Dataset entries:

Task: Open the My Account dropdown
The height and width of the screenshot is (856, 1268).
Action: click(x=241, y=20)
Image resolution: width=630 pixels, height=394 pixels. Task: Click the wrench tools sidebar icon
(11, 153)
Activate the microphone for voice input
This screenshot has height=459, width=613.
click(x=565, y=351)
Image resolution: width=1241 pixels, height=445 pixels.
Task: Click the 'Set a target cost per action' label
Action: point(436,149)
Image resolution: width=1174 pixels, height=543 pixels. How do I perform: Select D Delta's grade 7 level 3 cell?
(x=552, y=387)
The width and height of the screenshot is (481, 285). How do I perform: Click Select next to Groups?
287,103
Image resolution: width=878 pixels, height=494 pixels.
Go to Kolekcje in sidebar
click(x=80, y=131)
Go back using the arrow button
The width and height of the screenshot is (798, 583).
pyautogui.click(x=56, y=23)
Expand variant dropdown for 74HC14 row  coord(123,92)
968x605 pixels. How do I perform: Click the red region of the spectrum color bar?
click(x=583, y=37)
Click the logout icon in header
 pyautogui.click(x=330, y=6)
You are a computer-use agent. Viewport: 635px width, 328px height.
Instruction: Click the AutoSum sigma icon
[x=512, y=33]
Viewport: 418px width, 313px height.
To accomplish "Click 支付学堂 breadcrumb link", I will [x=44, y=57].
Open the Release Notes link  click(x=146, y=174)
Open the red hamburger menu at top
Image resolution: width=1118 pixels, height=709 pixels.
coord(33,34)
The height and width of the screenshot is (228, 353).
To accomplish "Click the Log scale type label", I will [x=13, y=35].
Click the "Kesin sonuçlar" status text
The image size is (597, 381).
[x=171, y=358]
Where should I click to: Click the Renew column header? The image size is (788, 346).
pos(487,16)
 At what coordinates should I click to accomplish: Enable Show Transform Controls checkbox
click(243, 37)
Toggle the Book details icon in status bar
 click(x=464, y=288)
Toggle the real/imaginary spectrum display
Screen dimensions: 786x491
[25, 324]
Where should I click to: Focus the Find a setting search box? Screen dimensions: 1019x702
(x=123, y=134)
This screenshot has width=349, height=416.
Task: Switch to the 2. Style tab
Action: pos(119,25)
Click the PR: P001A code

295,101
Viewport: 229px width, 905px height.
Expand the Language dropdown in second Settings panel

GIVEN TASK: Rewrite all of the entries above, changing each "dropdown" to "drop-down menu" and leaving everything else the same.

FINISHED EXERCISE:
Task: Open the My Account drop-down menu
The height and width of the screenshot is (856, 1268).
Action: click(x=241, y=20)
Image resolution: width=630 pixels, height=394 pixels. Task: Click the wrench tools sidebar icon
(11, 153)
Activate the microphone for voice input
This screenshot has height=459, width=613.
click(x=565, y=351)
Image resolution: width=1241 pixels, height=445 pixels.
Task: Click the 'Set a target cost per action' label
Action: point(436,149)
Image resolution: width=1174 pixels, height=543 pixels. How do I perform: Select D Delta's grade 7 level 3 cell?
(x=552, y=387)
The width and height of the screenshot is (481, 285). How do I perform: Click Select next to Groups?
287,103
Image resolution: width=878 pixels, height=494 pixels.
Go to Kolekcje in sidebar
click(x=80, y=131)
Go back using the arrow button
The width and height of the screenshot is (798, 583).
pyautogui.click(x=56, y=23)
Expand variant drop-down menu for 74HC14 row  coord(123,92)
968x605 pixels. How do I perform: Click the red region of the spectrum color bar?
click(x=583, y=37)
Click the logout icon in header
 pyautogui.click(x=330, y=6)
You are a computer-use agent. Viewport: 635px width, 328px height.
Instruction: Click the AutoSum sigma icon
[x=512, y=33]
Viewport: 418px width, 313px height.
To accomplish "Click 支付学堂 breadcrumb link", I will [x=44, y=57].
Open the Release Notes link  click(x=146, y=174)
Open the red hamburger menu at top
Image resolution: width=1118 pixels, height=709 pixels.
coord(33,34)
The height and width of the screenshot is (228, 353).
To accomplish "Click the Log scale type label", I will [x=13, y=35].
Click the "Kesin sonuçlar" status text
The image size is (597, 381).
[x=171, y=358]
Where should I click to: Click the Renew column header? The image size is (788, 346).
pos(487,16)
 At what coordinates should I click to accomplish: Enable Show Transform Controls checkbox
click(243, 37)
Toggle the Book details icon in status bar
 click(x=464, y=288)
Toggle the real/imaginary spectrum display
Screen dimensions: 786x491
[25, 324]
Where should I click to: Focus the Find a setting search box? Screen dimensions: 1019x702
(x=123, y=134)
This screenshot has width=349, height=416.
Task: Switch to the 2. Style tab
Action: pos(119,25)
Click the PR: P001A code

295,101
Viewport: 229px width, 905px height.
Expand the Language drop-down menu in second Settings panel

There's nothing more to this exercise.